** start DATA EXTRACT **

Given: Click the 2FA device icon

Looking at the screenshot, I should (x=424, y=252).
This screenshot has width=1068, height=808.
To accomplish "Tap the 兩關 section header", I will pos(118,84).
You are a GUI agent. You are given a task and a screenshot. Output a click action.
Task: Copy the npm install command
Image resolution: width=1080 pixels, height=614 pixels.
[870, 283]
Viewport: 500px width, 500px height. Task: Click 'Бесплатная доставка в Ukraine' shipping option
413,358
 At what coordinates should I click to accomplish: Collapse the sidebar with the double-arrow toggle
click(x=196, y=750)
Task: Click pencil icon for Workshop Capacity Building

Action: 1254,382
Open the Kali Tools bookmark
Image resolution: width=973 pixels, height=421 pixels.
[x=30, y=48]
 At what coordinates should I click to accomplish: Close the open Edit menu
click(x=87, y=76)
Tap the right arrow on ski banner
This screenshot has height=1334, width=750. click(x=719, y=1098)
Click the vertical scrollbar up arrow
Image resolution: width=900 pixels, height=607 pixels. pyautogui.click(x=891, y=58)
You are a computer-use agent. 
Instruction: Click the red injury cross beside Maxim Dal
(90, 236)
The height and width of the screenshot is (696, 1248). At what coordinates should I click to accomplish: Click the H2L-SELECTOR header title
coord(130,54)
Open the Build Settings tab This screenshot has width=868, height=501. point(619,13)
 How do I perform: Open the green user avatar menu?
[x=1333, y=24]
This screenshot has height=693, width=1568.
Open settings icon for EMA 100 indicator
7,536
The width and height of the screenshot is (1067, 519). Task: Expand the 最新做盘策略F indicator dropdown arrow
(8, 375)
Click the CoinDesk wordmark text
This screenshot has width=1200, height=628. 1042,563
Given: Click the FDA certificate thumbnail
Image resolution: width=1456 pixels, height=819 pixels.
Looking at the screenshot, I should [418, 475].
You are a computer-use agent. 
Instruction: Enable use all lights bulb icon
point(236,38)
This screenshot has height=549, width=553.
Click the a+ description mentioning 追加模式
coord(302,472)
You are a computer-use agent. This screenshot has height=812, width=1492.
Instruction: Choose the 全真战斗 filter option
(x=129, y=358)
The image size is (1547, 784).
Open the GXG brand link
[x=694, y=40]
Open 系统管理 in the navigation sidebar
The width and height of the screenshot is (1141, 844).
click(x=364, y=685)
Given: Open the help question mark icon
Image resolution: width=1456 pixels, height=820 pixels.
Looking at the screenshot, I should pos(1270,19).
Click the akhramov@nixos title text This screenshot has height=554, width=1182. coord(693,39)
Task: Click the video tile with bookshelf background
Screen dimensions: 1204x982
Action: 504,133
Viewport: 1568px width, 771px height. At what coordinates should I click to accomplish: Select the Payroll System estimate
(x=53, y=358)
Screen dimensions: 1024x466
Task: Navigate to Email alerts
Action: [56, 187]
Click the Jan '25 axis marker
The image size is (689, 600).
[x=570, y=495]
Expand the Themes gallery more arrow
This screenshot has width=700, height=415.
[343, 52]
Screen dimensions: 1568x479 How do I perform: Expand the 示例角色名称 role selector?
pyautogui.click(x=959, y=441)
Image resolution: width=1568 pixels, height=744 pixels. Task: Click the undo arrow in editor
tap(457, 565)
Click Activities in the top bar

** end DATA EXTRACT **

▶ **EXERCISE BRIEF**: Recast every line of the entries above as a JSON list of strings, one string per line, omitting blank lines.

▶ **WRITTEN RESPONSE**:
[
  "Given: Click the 2FA device icon",
  "Looking at the screenshot, I should (x=424, y=252).",
  "This screenshot has width=1068, height=808.",
  "To accomplish \"Tap the 兩關 section header\", I will pos(118,84).",
  "You are a GUI agent. You are given a task and a screenshot. Output a click action.",
  "Task: Copy the npm install command",
  "Image resolution: width=1080 pixels, height=614 pixels.",
  "[870, 283]",
  "Viewport: 500px width, 500px height. Task: Click 'Бесплатная доставка в Ukraine' shipping option",
  "413,358",
  " At what coordinates should I click to accomplish: Collapse the sidebar with the double-arrow toggle",
  "click(x=196, y=750)",
  "Task: Click pencil icon for Workshop Capacity Building",
  "Action: 1254,382",
  "Open the Kali Tools bookmark",
  "Image resolution: width=973 pixels, height=421 pixels.",
  "[x=30, y=48]",
  " At what coordinates should I click to accomplish: Close the open Edit menu",
  "click(x=87, y=76)",
  "Tap the right arrow on ski banner",
  "This screenshot has height=1334, width=750. click(x=719, y=1098)",
  "Click the vertical scrollbar up arrow",
  "Image resolution: width=900 pixels, height=607 pixels. pyautogui.click(x=891, y=58)",
  "You are a computer-use agent. ",
  "Instruction: Click the red injury cross beside Maxim Dal",
  "(90, 236)",
  "The height and width of the screenshot is (696, 1248). At what coordinates should I click to accomplish: Click the H2L-SELECTOR header title",
  "coord(130,54)",
  "Open the Build Settings tab This screenshot has width=868, height=501. point(619,13)",
  " How do I perform: Open the green user avatar menu?",
  "[x=1333, y=24]",
  "This screenshot has height=693, width=1568.",
  "Open settings icon for EMA 100 indicator",
  "7,536",
  "The width and height of the screenshot is (1067, 519). Task: Expand the 最新做盘策略F indicator dropdown arrow",
  "(8, 375)",
  "Click the CoinDesk wordmark text",
  "This screenshot has width=1200, height=628. 1042,563",
  "Given: Click the FDA certificate thumbnail",
  "Image resolution: width=1456 pixels, height=819 pixels.",
  "Looking at the screenshot, I should [418, 475].",
  "You are a computer-use agent. ",
  "Instruction: Enable use all lights bulb icon",
  "point(236,38)",
  "This screenshot has height=549, width=553.",
  "Click the a+ description mentioning 追加模式",
  "coord(302,472)",
  "You are a computer-use agent. This screenshot has height=812, width=1492.",
  "Instruction: Choose the 全真战斗 filter option",
  "(x=129, y=358)",
  "The image size is (1547, 784).",
  "Open the GXG brand link",
  "[x=694, y=40]",
  "Open 系统管理 in the navigation sidebar",
  "The width and height of the screenshot is (1141, 844).",
  "click(x=364, y=685)",
  "Given: Open the help question mark icon",
  "Image resolution: width=1456 pixels, height=820 pixels.",
  "Looking at the screenshot, I should pos(1270,19).",
  "Click the akhramov@nixos title text This screenshot has height=554, width=1182. coord(693,39)",
  "Task: Click the video tile with bookshelf background",
  "Screen dimensions: 1204x982",
  "Action: 504,133",
  "Viewport: 1568px width, 771px height. At what coordinates should I click to accomplish: Select the Payroll System estimate",
  "(x=53, y=358)",
  "Screen dimensions: 1024x466",
  "Task: Navigate to Email alerts",
  "Action: [56, 187]",
  "Click the Jan '25 axis marker",
  "The image size is (689, 600).",
  "[x=570, y=495]",
  "Expand the Themes gallery more arrow",
  "This screenshot has width=700, height=415.",
  "[343, 52]",
  "Screen dimensions: 1568x479 How do I perform: Expand the 示例角色名称 role selector?",
  "pyautogui.click(x=959, y=441)",
  "Image resolution: width=1568 pixels, height=744 pixels. Task: Click the undo arrow in editor",
  "tap(457, 565)",
  "Click Activities in the top bar"
]